Efficacy of flurbiprofen 8.75 mg lozenge in patients with a swollen and inflamed sore throat.

Objective: Sore throat is often over-treated with antibiotics, therefore there is a need for non-antibiotic treatments that provide effective relief. From the patient's point of view, symptoms of pharyngeal inflammation such as a "swollen" and "inflamed" throat are often considered the most bothersome; so, a non-steroidal anti-inflammatory drug could be an appropriate treatment. We investigated the efficacy and safety of flurbiprofen 8.75 mg lozenge in adults with a swollen and inflamed throat.

Research Design And Methods: We enrolled adults with moderate-to-severe sore throat and evidence of tonsillo-pharyngitis into a randomized, double-blind study. Patients received flurbiprofen 8.75 mg or placebo lozenges every 3-6 hours as needed (up to five lozenges in 24 hours) and rated their symptoms (sore throat pain, difficulty swallowing and the sensation of a swollen throat) on standard linear scales regularly over 24 hours.
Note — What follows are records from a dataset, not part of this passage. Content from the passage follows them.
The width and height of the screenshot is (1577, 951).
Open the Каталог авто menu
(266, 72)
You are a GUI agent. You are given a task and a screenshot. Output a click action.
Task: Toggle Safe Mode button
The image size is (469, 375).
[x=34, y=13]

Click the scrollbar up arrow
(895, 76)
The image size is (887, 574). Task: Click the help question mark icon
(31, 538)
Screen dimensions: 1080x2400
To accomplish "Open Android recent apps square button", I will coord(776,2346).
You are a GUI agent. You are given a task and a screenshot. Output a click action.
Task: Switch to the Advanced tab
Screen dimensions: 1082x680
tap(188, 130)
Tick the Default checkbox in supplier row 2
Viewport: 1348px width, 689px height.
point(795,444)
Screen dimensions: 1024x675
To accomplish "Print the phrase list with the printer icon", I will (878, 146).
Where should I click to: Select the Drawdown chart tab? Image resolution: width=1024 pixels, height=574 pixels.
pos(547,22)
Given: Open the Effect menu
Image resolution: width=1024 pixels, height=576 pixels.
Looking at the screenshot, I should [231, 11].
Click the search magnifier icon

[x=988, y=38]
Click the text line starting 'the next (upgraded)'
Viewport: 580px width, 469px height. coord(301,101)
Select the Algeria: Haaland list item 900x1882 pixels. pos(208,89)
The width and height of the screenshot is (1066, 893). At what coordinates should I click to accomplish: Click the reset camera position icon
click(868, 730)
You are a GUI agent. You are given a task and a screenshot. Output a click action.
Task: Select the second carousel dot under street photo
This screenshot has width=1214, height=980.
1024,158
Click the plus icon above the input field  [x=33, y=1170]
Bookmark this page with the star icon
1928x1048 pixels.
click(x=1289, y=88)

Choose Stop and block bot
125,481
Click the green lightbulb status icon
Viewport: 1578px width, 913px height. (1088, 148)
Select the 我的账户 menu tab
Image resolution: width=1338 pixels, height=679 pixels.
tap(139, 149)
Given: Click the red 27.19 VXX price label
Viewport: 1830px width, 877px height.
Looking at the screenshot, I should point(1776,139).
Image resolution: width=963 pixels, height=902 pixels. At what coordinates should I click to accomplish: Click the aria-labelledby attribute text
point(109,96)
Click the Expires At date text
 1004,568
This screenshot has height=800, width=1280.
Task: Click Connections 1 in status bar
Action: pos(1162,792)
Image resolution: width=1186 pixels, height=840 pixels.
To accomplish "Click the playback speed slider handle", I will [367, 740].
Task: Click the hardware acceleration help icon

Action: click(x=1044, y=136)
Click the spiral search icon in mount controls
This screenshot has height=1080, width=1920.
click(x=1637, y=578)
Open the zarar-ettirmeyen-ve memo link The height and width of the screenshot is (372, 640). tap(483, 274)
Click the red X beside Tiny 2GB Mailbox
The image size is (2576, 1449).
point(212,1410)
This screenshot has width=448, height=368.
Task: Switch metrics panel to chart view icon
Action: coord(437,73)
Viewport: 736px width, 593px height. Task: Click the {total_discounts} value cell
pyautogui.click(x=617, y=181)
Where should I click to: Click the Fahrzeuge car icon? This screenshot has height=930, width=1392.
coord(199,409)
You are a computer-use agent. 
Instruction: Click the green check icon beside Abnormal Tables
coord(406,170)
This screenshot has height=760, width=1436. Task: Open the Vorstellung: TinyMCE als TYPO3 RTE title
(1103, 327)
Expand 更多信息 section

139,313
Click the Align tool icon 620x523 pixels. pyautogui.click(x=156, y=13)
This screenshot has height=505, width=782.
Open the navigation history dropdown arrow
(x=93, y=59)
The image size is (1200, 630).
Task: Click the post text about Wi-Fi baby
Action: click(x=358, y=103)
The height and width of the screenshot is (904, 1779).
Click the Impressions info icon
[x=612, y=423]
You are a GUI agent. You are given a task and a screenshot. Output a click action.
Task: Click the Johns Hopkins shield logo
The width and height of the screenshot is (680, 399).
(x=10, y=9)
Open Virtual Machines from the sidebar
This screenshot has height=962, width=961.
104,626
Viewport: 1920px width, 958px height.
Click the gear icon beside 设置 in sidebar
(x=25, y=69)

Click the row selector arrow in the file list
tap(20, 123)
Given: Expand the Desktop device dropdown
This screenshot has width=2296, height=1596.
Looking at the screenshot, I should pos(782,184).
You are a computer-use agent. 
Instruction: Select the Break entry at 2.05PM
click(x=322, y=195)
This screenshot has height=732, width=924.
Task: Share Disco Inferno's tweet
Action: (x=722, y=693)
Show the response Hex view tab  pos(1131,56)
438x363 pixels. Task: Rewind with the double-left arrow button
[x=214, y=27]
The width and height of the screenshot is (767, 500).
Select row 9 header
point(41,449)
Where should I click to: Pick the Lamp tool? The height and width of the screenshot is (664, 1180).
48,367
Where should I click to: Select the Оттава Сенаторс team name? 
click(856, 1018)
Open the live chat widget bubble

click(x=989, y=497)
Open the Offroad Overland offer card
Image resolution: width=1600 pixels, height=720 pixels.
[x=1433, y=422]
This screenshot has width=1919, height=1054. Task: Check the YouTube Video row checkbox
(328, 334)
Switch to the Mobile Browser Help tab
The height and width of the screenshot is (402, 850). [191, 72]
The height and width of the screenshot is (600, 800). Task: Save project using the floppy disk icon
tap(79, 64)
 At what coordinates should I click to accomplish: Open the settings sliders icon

The efficacy of flurbiprofen lozenge was determined in patients reporting a swollen and inflamed throat at baseline, as well as those with relatively severe symptoms.

Clinical Trial Registration: ClinicalTrials.gov NCT01049334.

Main Outcome Measures: The main outcome measures were the time-weighted summed differences in patient-reported sore throat pain, difficulty swallowing and swollen throat over 24 hours.

Results: Out of 204 patients, 124 (60.8%) described their throats as swollen and inflamed at baseline. Flurbiprofen lozenges provided greater relief than placebo over 24 hours: 79.8%, 99.6% and 69.3% (for sore throat pain, difficulty swallowing and swollen throat, respectively, all P ≤ 0.01). These outcomes were more substantial in patients with relatively severe symptoms. No serious or unexpected adverse events occurred.

Conclusions: Flurbiprofen 8.75 mg lozenge appears to provide effective, well-tolerated relief of sore throat, difficulty swallowing and swollen throat in adults with a swollen and inflamed throat, as well as those with relatively severe symptoms. A limitation of these findings is that, while predetermined, these are secondary outcomes derived from a targeted sub-group of patients, not the entire study population.